Let a Company be incorporated of all those who shall subscribe to a fund with a Capital not exceeding a Milion of Dollars to be composed of Shares of fifty Dollars each, the affairs of which to be managed by seven directors annually chosen by the Subscribers, except that the Recorder of the City for the time being shall always be one.

Of this Capital a privilege to be reserved to the Corporation of the City to subscribe for any Number of Shares not exceeding a third; to enable them to do which a Grant of the Auction duties to continue to be solicited, and a power to be asked to raise on the City an annual revenue equal to the interest and gradual reimbursement of the Principal of such additional Loans as may be found necessary.

The Company to have Powers similar to those which the draft of the Bill contemplates to be given to the Corporation. Further details need not be specified.

By this expedient the success will become certain and the enterprise can be carried on with energy and dispatch.

As to the remaining points, they may be considered together.

The powers to be conferred by the Legislature will have referrence first to the accomplishment of what is contemplated to be done in the first instance—secondly to the future execution of similar measures in cases hereafter to arise and the Preservation of things in the State in which they shall be placed.

In respect to the latter the Powers must be vested in a permanent body and the Corporation very naturally offers itself as that body. The Successive execution of the system in future may be reconciled with the attention which the Corporation is obliged to pay to its ordinary concerns.

But it is the opinion of many that the Prompt and vigorous execution of what is to be done, in the first instance, will be better effected by Commissioners to be appointed for the special Purpose, than by a body whose attention must necessarily be engrossed and distracted by a great multiplicity of other avocations.

It is by those who entertain this Opinion, desired that the powers for this primary operation may be vested in Commissioners not exceeding in Number seven. Their authority may be limitted to two Years and the like powers, to be exercised after that period, vested in the Corporation. All other powers contemplated to be obtained may remain as proposed in the Bill which has been prepared on behalf of the Corporation.

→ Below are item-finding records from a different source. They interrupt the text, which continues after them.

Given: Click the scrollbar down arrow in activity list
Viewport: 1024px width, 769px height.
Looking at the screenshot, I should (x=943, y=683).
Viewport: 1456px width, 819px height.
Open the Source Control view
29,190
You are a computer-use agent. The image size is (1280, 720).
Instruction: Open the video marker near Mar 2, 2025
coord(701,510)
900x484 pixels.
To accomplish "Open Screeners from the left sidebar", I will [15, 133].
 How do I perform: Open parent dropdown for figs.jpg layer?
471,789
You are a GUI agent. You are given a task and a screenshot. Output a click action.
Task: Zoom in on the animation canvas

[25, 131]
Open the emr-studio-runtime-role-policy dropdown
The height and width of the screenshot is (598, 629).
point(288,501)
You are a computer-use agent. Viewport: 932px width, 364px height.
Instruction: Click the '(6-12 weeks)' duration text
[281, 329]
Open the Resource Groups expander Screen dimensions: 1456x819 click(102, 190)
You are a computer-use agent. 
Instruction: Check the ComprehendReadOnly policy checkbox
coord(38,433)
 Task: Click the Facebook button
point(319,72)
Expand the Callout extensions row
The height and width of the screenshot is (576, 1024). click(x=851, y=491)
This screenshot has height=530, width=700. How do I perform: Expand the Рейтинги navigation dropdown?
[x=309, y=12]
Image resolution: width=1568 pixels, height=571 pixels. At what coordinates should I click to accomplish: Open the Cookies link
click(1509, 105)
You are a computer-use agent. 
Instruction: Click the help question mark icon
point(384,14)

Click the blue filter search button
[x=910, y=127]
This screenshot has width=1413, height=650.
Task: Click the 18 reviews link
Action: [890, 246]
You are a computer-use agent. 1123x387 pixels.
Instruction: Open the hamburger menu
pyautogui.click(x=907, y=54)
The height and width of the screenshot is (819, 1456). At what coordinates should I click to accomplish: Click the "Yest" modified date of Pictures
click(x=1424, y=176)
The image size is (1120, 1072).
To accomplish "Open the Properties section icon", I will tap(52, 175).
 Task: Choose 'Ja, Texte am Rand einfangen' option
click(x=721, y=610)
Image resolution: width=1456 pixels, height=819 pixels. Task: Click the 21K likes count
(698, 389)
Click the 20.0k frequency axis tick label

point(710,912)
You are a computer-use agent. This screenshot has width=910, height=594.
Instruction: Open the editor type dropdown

It will be seen that the only points of difference between this plan and that which has been adopted by the Corporation consist in the calling in the aid of private Capital for the Conveyance of Water to the City—and the vesting of the powers respecting the enumerated Points in the first instance in Commissioners instead of the Corporation.

It is believed, that the main object will be promoted, if the Corporation will signify to the Legislature, either directly by memorial, or indirectly, by a Communication to the members of this City, that alterations in their plan corresponding with the changes here suggested, if more agreeable to the Legislature, will not be unacceptable to them.

Alexander Hamilton.

4Minutes of the Common Council, II, 517–20.

5“An Act for the Regulation of Sales by public Auction” was passed on February 20, 1784. This act laid a duty of two and one-half percent on certain goods sold at auction (New York Laws, 7th Sess., Ch. IV). See also “An Act to amend an act entitled, ‘An act for the regulation of sales by Public Auction’” (New York Laws, 14th Sess., Ch. XXVII [March 8, 1791]) and “An Act to prevent the pernicious Practice of Stock-Jobbing, and for regulating Sales at Public Auction” (New York Laws, 15th Sess., Ch. LXII [April 10, 1792]).